*To be done*. Reproduce the material below line for line, starting with its first line and going on through the line that contains "point(63,8)", with both of those lines included.

= = = = =

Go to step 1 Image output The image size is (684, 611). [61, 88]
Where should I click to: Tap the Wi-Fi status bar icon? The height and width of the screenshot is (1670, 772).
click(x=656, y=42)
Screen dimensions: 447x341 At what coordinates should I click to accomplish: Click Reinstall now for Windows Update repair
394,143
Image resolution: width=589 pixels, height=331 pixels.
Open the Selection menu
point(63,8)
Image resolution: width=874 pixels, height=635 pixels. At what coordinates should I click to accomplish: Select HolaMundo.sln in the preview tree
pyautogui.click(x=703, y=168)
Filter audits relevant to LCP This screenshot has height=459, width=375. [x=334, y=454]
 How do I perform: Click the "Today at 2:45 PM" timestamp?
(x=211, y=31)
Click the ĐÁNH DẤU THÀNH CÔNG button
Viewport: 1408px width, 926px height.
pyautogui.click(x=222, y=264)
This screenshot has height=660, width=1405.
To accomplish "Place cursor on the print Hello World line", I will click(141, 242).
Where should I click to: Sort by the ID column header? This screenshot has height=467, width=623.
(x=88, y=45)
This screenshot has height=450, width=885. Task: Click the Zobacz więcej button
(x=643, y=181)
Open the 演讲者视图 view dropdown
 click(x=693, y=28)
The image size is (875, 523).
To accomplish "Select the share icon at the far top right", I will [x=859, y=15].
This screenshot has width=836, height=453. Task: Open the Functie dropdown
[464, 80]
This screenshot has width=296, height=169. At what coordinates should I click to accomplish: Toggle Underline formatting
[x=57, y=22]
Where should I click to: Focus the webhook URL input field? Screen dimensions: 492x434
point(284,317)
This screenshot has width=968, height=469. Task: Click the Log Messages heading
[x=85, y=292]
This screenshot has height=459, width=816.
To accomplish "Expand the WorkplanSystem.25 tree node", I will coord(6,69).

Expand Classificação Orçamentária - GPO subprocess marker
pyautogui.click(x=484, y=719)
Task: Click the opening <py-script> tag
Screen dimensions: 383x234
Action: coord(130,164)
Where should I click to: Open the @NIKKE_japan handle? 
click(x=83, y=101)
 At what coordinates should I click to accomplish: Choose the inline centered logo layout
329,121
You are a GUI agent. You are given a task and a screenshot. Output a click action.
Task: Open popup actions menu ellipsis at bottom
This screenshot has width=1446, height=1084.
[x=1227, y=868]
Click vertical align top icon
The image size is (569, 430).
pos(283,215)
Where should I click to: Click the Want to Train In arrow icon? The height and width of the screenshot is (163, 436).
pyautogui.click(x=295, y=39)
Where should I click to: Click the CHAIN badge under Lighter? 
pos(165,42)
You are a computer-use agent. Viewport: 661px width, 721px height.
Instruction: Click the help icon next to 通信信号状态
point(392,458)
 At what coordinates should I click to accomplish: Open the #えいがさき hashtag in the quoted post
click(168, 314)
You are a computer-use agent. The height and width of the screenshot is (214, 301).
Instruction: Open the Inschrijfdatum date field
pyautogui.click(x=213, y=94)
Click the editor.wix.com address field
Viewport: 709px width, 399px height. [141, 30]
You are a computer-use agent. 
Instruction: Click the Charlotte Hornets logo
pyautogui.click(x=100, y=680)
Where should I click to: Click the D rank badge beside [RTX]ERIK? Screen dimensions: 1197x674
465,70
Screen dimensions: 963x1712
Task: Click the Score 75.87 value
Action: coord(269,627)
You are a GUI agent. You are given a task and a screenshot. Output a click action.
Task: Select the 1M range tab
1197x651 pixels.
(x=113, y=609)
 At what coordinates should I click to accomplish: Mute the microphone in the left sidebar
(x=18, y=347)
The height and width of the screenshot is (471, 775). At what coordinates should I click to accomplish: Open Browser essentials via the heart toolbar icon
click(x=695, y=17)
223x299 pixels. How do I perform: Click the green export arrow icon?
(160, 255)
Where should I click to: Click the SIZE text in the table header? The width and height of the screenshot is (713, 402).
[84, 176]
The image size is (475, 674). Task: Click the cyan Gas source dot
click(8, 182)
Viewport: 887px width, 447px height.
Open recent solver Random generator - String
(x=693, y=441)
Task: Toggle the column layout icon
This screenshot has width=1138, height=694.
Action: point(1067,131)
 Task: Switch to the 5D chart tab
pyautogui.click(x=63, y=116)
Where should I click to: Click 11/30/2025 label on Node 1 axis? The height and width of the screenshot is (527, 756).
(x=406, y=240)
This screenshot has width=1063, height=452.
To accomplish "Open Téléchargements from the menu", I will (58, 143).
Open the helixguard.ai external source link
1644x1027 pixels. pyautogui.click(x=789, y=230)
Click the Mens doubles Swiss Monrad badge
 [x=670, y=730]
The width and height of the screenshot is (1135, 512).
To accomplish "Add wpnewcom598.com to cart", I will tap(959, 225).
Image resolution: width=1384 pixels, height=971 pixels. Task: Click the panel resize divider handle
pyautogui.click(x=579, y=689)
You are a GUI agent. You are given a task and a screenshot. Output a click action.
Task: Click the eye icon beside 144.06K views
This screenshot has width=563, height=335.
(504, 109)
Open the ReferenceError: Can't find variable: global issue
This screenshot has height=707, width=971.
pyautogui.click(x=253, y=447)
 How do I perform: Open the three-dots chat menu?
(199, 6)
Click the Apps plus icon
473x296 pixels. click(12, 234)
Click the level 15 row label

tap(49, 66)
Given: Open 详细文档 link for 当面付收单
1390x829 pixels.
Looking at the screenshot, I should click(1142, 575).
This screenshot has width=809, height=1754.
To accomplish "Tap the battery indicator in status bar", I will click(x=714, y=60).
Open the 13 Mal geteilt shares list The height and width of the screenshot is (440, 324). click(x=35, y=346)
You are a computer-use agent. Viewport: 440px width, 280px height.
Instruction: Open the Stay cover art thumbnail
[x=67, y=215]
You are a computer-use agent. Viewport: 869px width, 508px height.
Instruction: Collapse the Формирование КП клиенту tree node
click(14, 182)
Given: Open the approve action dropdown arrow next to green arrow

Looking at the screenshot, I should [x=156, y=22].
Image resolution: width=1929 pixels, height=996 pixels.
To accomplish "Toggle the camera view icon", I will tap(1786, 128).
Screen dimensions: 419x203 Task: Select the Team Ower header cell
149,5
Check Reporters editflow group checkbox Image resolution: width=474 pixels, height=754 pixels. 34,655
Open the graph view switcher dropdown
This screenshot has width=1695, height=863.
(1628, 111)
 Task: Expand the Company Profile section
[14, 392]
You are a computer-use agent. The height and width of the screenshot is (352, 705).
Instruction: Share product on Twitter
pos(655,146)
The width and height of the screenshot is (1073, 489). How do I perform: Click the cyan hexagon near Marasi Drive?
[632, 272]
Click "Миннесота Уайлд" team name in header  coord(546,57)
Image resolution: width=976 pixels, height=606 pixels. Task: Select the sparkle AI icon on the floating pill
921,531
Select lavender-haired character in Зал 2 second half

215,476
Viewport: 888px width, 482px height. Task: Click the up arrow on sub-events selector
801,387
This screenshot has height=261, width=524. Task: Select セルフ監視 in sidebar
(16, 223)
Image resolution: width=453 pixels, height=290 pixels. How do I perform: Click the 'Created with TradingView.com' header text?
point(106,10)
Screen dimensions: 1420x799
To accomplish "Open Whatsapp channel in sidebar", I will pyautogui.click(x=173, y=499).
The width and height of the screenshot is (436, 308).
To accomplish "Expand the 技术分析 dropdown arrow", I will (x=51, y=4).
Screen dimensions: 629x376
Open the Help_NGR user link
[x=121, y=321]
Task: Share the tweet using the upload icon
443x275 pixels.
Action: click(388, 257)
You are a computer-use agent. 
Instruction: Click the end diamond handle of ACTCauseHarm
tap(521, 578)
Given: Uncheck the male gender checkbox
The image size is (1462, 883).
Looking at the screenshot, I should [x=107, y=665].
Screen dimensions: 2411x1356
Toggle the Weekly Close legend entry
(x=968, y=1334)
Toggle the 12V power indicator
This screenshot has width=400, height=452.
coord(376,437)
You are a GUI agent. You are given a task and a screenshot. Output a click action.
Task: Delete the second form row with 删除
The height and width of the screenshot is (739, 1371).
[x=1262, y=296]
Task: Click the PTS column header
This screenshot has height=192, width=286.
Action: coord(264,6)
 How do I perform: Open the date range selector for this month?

= = = = =

*Full output*.
Go to step 1 Image output The image size is (684, 611). [61, 88]
Where should I click to: Tap the Wi-Fi status bar icon? The height and width of the screenshot is (1670, 772).
click(x=656, y=42)
Screen dimensions: 447x341 At what coordinates should I click to accomplish: Click Reinstall now for Windows Update repair
394,143
Image resolution: width=589 pixels, height=331 pixels.
Open the Selection menu
point(63,8)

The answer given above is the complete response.